Il y a des formules qui claquent, des phrases qui marquent. Et puis il y a celles qui confondent lucidité et sensationnalisme. Récemment (13/05/25), Éric Ciotti a publié sur son compte X une vidéo accompagnée d’un commentaire pour le moins abrupt : « Medellín ? Non, Paris sous Macron ! » Un parallèle aussi tranché que trompeur, qui mérite d’être confronté à la réalité des faits.

Une déclaration qui frappe plus qu’elle n’éclaire

La sortie d’Éric Ciotti intervient dans un contexte marqué par une forte médiatisation des faits divers à Paris. Loin de chercher à comprendre ou à expliquer, cette comparaison repose sur une équivalence implicite : Paris serait devenu, sous l’effet du laxisme politique, une zone de non-droit comparable à l’ex-capitale mondiale du narcotrafic.

Medellín. Le simple nom suffit à évoquer une ville marquée au fer rouge par les cartels, les assassinats ciblés, les enlèvements et la terreur organisée. Dans les années 1980, le taux d’homicides dépassait les 380 pour 100 000 habitants. À l’époque, la ville était aux mains du cartel de Pablo Escobar. Ce contexte historique, largement documenté, n’a rien à voir avec la situation actuelle de Paris, aussi préoccupante soit-elle sur certains plans.

Des chiffres qui remettent les pendules à l’heure

En 2024, la Colombie a enregistré 13 393 homicides, pour une population de 52 millions d’habitants. Le taux national s’établit ainsi à 25,4 pour 100 000. La France, elle, a connu 980 homicides la même année. Rapporté à sa population, le taux est d’environ 1,4 pour 100 000.

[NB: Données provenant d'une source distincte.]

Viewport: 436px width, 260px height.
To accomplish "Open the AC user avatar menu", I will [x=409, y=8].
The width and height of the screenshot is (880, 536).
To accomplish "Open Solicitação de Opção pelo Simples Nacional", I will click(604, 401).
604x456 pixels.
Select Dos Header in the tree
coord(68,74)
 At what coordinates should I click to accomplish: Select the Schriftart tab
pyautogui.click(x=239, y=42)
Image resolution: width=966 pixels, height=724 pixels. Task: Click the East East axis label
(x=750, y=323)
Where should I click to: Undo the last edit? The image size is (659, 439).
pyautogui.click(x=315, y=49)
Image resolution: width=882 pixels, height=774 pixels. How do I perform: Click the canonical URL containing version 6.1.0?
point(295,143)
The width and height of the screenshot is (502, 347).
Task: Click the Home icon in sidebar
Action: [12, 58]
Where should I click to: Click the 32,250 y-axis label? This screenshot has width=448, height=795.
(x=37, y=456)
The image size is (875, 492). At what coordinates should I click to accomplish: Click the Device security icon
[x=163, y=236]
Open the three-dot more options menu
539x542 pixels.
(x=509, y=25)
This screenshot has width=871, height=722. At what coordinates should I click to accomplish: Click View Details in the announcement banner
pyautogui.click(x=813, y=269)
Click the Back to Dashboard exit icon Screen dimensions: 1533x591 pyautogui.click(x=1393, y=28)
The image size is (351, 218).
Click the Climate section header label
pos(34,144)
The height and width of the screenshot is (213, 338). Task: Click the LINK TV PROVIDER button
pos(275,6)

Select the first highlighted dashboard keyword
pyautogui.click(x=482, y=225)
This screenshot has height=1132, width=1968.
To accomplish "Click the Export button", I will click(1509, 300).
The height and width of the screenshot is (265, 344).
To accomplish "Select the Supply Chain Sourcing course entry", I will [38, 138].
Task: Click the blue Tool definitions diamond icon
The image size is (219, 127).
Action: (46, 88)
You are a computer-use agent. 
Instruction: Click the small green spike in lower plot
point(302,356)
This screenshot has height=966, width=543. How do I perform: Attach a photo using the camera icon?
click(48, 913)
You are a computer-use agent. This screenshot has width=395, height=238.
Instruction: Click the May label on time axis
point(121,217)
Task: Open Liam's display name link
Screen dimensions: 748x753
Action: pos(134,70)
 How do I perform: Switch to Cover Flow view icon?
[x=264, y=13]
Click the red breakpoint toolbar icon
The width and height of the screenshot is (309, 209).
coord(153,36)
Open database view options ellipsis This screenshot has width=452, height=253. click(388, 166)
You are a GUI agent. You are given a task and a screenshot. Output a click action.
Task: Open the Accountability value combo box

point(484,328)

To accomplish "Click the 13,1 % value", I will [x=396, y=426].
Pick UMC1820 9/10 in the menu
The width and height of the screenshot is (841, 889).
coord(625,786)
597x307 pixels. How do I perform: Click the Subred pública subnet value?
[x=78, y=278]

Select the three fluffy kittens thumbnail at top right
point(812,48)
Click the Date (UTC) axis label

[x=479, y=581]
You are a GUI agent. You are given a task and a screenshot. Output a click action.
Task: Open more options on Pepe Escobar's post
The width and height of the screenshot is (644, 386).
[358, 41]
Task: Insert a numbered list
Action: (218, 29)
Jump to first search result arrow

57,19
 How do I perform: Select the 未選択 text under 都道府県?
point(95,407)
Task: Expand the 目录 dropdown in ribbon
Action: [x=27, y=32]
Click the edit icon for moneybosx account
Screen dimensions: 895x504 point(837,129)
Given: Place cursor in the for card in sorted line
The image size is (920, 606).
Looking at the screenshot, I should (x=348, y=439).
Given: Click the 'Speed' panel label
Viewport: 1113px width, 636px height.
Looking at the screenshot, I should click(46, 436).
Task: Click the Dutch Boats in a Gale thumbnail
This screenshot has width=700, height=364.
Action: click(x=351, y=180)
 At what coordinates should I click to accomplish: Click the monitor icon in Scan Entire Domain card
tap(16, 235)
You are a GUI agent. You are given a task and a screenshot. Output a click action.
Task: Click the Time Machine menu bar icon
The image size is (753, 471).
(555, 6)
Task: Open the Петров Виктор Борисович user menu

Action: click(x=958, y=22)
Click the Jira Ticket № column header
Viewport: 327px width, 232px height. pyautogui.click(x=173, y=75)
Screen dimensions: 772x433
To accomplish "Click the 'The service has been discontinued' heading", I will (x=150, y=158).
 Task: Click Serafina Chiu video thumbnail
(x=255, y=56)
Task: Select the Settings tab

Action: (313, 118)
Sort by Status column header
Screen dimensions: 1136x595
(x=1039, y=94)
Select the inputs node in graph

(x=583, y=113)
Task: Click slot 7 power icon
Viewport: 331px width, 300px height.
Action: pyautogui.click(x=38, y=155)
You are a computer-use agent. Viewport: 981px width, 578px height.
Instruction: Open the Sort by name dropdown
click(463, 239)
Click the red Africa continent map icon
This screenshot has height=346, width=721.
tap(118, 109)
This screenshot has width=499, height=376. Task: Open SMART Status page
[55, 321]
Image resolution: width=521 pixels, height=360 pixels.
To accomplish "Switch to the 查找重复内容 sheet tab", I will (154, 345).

Concernant les enlèvements, les données sont moins accessibles. Néanmoins, les rapports des forces de sécurité indiquent environ un enlèvement par jour en Colombie, souvent liés à des groupes armés encore actifs. Au Mexique, la moyenne grimpe à cinq ou six par jour. En France, on recense également un enlèvement quotidien, dans des contextes très différents, majoritairement intrafamiliaux.

Autrement dit : si Paris est le nouveau Medellín, alors un croissant devient l’équivalent d’une empanada.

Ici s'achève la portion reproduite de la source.